How often do you boot, and how important is it that is configures itself without user intervention. Lots of variables.

I only partition an OS disk if it uses /swap. Otherwise use only full disk with a single 'label' partition, and use the label to mount anywhere. My Main system has 7 disk devices and I've never modified fstab. Personally I think this is the easy way. The OS will never error or not fully boot because one of those extra devices complains.

The convenience starts with a triad, that's 3 devices. Two OS's and bulk storage. Either OS can boot and image the other OS to bulk. That is a maximum durability start. Technically the 2nd OS can be simpler and on usb, ssd, spinner, whatever. You could leave it off much of the time. More than 2 disk and any could be dynamically on/off depending on your use.

That secondary OS can be used also as a VM being built and managed under the primary OS. That secondary disk can have a boot entry. I prefer the OS to be on a small disk to be easier and tidier to image. I do use full disk encryption LVM for the OS, and it's alternate.

I used 120GB SSD's when I first built this way, so backup images are 120GB. I wish I'd used 64GB, Soon, 120GB's might be rare but are now cheap, I stocked up. Once the OS lands on a huge disk, then imaging isn't as practical.

Ultimately each disk device can be made to jump systems without issue, including the OS disk. Why encumber a bulk media storage disk as being an encrypted and compressed LVM member or some other nonsense. Maybe it's own self contained member, but not part of the OS group.

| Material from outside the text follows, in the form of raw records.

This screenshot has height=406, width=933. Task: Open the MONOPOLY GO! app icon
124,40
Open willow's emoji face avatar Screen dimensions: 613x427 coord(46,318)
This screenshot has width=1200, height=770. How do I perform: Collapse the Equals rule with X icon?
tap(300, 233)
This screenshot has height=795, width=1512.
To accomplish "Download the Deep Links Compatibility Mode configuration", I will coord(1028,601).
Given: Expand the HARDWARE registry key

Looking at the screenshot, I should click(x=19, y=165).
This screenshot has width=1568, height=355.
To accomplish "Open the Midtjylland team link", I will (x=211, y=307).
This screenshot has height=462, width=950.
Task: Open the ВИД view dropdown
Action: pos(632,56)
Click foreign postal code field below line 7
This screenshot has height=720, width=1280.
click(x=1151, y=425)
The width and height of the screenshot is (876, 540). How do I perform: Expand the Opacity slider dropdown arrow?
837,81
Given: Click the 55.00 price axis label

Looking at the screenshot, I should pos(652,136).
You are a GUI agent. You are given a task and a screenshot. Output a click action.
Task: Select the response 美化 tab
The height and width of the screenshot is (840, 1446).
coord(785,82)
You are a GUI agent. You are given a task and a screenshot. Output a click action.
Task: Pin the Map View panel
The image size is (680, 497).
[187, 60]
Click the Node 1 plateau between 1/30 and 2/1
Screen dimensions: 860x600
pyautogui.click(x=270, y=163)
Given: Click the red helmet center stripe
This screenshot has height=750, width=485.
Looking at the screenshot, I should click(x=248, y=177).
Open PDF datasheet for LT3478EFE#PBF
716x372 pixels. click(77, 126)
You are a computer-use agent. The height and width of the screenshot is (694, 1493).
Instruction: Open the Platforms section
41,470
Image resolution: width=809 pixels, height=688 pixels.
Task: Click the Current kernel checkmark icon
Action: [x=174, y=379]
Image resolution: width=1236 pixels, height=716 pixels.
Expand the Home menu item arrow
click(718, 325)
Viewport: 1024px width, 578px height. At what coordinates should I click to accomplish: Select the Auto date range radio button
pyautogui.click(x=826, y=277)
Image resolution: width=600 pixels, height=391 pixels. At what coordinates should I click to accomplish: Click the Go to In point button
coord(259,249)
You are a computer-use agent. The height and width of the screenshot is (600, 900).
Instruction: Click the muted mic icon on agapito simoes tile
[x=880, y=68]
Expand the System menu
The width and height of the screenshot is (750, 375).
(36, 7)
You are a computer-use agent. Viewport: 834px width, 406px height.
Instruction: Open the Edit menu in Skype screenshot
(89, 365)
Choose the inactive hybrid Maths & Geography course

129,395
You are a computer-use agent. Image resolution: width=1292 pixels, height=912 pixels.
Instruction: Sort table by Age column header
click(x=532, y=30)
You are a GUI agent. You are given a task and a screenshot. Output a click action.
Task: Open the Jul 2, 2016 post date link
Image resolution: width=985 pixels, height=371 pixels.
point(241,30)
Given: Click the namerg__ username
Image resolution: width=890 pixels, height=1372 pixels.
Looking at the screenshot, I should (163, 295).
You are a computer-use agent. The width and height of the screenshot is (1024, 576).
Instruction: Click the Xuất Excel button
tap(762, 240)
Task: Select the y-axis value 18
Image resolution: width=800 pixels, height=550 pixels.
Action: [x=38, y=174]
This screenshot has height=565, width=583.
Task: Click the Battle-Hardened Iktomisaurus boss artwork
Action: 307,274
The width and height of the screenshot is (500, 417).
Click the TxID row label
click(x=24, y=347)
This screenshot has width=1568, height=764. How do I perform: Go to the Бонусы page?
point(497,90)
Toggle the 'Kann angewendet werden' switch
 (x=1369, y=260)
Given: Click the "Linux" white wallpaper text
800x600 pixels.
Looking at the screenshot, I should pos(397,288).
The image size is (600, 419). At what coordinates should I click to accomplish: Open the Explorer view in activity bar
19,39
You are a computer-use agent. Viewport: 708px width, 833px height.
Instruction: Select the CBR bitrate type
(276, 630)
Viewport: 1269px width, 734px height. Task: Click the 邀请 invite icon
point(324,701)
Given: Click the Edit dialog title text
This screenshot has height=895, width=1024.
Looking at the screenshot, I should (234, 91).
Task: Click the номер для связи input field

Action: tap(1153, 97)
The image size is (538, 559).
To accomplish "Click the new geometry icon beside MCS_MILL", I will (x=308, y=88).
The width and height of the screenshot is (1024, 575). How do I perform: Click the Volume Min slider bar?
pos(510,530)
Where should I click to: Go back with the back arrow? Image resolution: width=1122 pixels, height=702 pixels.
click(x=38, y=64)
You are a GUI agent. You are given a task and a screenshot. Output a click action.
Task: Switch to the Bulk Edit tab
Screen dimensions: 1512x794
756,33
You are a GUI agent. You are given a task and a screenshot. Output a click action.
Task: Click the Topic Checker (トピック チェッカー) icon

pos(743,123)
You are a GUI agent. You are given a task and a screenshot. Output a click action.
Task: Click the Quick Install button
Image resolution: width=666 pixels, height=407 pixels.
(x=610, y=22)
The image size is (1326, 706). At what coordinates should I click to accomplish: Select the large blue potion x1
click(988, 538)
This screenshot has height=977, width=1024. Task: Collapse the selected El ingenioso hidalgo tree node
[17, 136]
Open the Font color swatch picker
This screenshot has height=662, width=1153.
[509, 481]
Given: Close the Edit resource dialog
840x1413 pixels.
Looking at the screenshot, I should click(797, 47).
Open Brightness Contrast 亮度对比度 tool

Personally I don't believe a 'user' system should be built like an unattended remote server.

None of my devices were born on the current machine. When you build a replacement simply prep that secondary OS and pop it in the new machine and migrate at your convenience.

Zeid
Posts: 4
Joined: 2020-01-29 06:59

Re: Partitioning scheme for SSD and 2x HDD

#3 Post by Zeid »

CwF wrote:How often do you boot, and how important is it that is configures itself without user intervention. Lots of variables.

I only partition an OS disk if it uses /swap. Otherwise use only full disk with a single 'label' partition, and use the label to mount anywhere. My Main system has 7 disk devices and I've never modified fstab. Personally I think this is the easy way. The OS will never error or not fully boot because one of those extra devices complains.

The convenience starts with a triad, that's 3 devices. Two OS's and bulk storage. Either OS can boot and image the other OS to bulk. That is a maximum durability start. Technically the 2nd OS can be simpler and on usb, ssd, spinner, whatever. You could leave it off much of the time. More than 2 disk and any could be dynamically on/off depending on your use.

That secondary OS can be used also as a VM being built and managed under the primary OS. That secondary disk can have a boot entry. I prefer the OS to be on a small disk to be easier and tidier to image. I do use full disk encryption LVM for the OS, and it's alternate.

I used 120GB SSD's when I first built this way, so backup images are 120GB. I wish I'd used 64GB, Soon, 120GB's might be rare but are now cheap, I stocked up. Once the OS lands on a huge disk, then imaging isn't as practical.

Ultimately each disk device can be made to jump systems without issue, including the OS disk. Why encumber a bulk media storage disk as being an encrypted and compressed LVM member or some other nonsense. Maybe it's own self contained member, but not part of the OS group.

Personally I don't believe a 'user' system should be built like an unattended remote server.

None of my devices were born on the current machine. When you build a replacement simply prep that secondary OS and pop it in the new machine and migrate at your convenience.
Thanks!
I usually reboot it during the weekends in case no power outage is happening; which is extremely rare.

Reason why I built the machine as a remote unattended server is because that's what I want it to be - 10 or 15% of the "label".
In terms of I usually SSH or access specific remote URLs, via personal VPN, for it in order to have it do its job (eg: update plex, wget files into several watched folders, etc.)
But indeed - it's not really as such since I mostly have direct access to it when I'm off work.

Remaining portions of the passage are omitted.